Pictures excluded, copy word for word the lines from the one holding "646x1039 pixels." through the last line below.

#### EXERCISE DATA:
━━━━━━━━━━━━━━━━

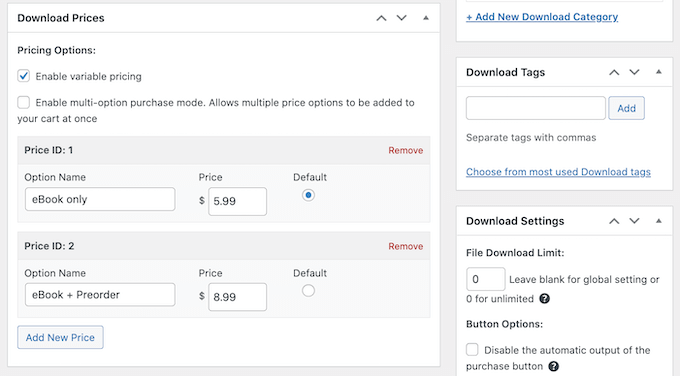Open Choose from most used Download tags

pyautogui.click(x=558, y=172)
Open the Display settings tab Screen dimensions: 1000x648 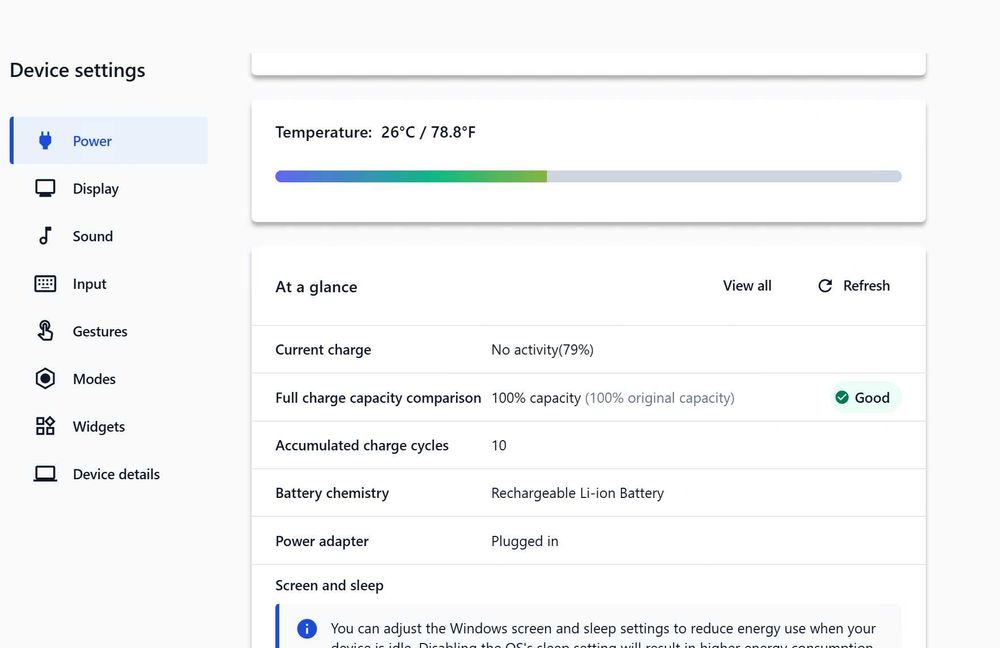tap(96, 189)
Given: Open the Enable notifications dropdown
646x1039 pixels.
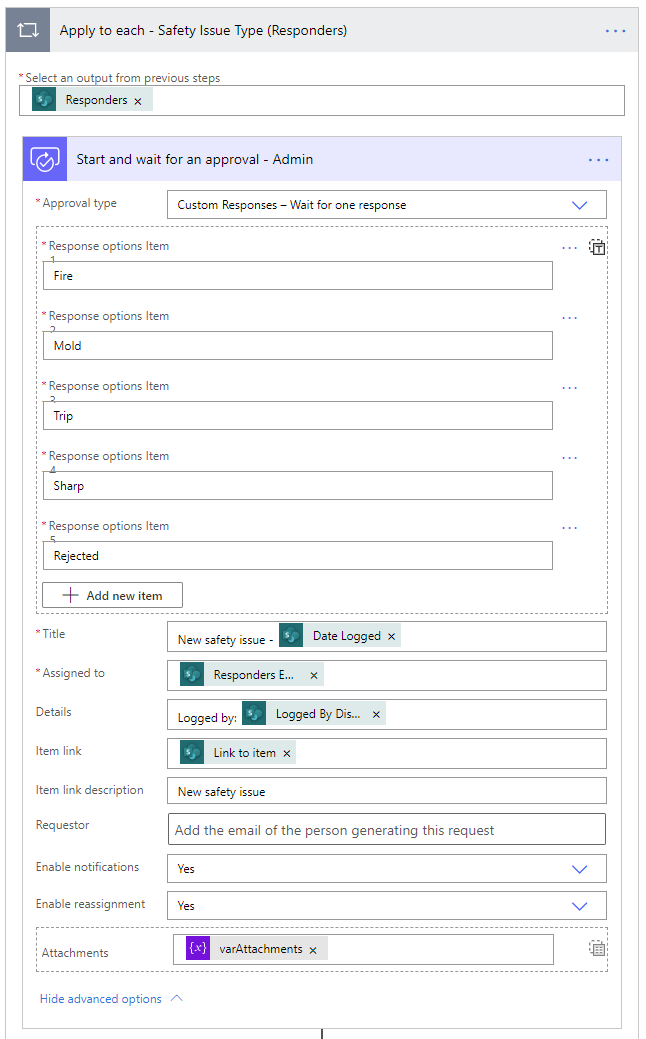Looking at the screenshot, I should click(x=580, y=868).
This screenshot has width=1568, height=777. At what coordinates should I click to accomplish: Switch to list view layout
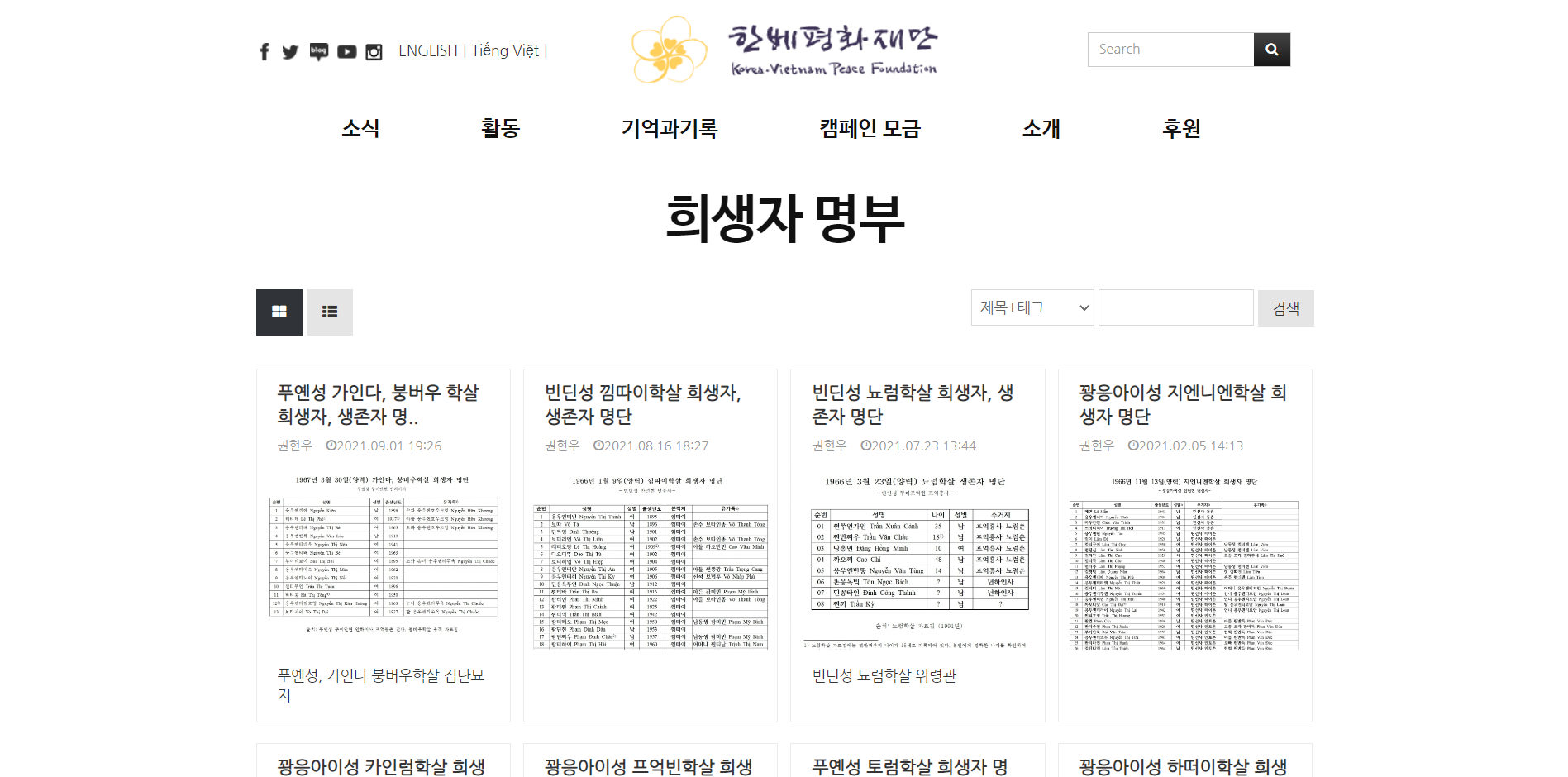tap(330, 312)
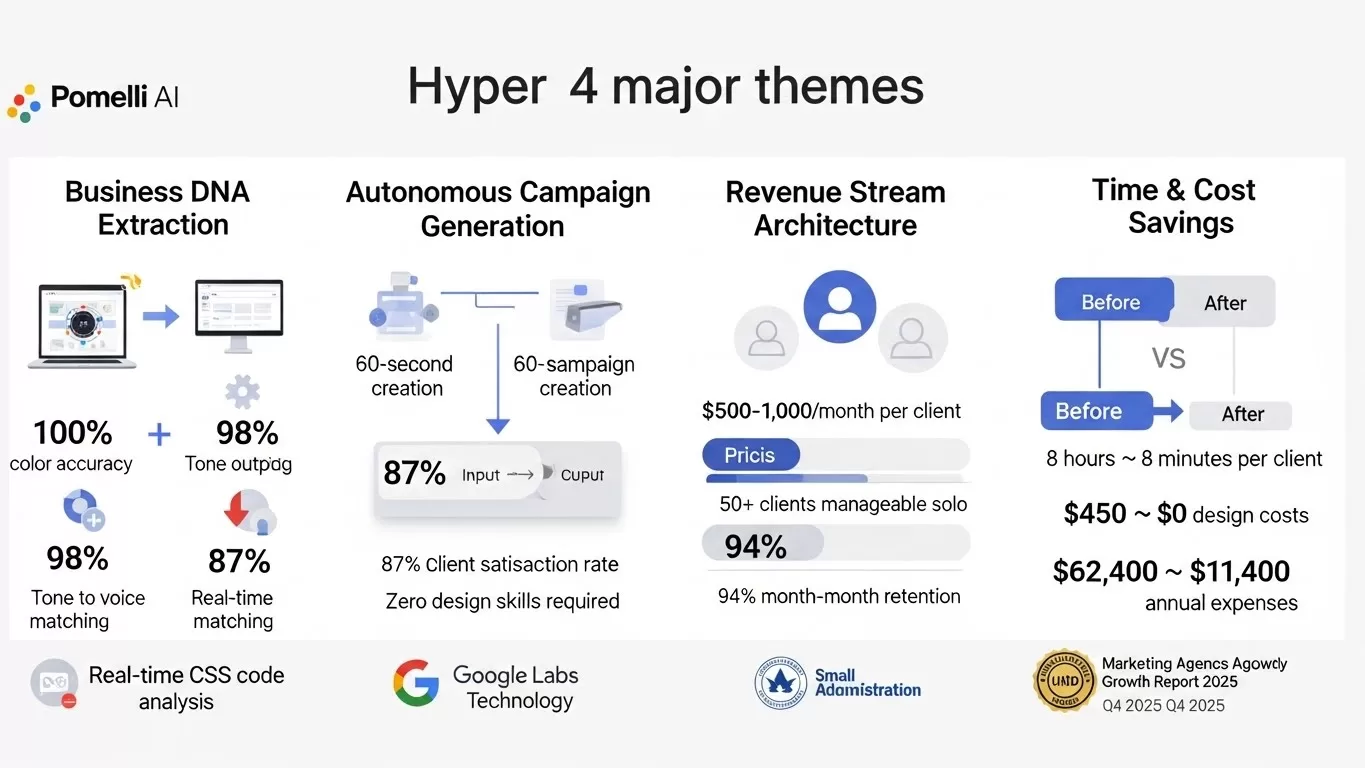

━━━━━━━━━━━━━━━━

#### SOLUTION BELOW:
646x1039 pixels.
Looking at the screenshot, I should click(x=580, y=868).
This screenshot has width=1568, height=777. At what coordinates should I click to accomplish: Switch to list view layout
tap(330, 312)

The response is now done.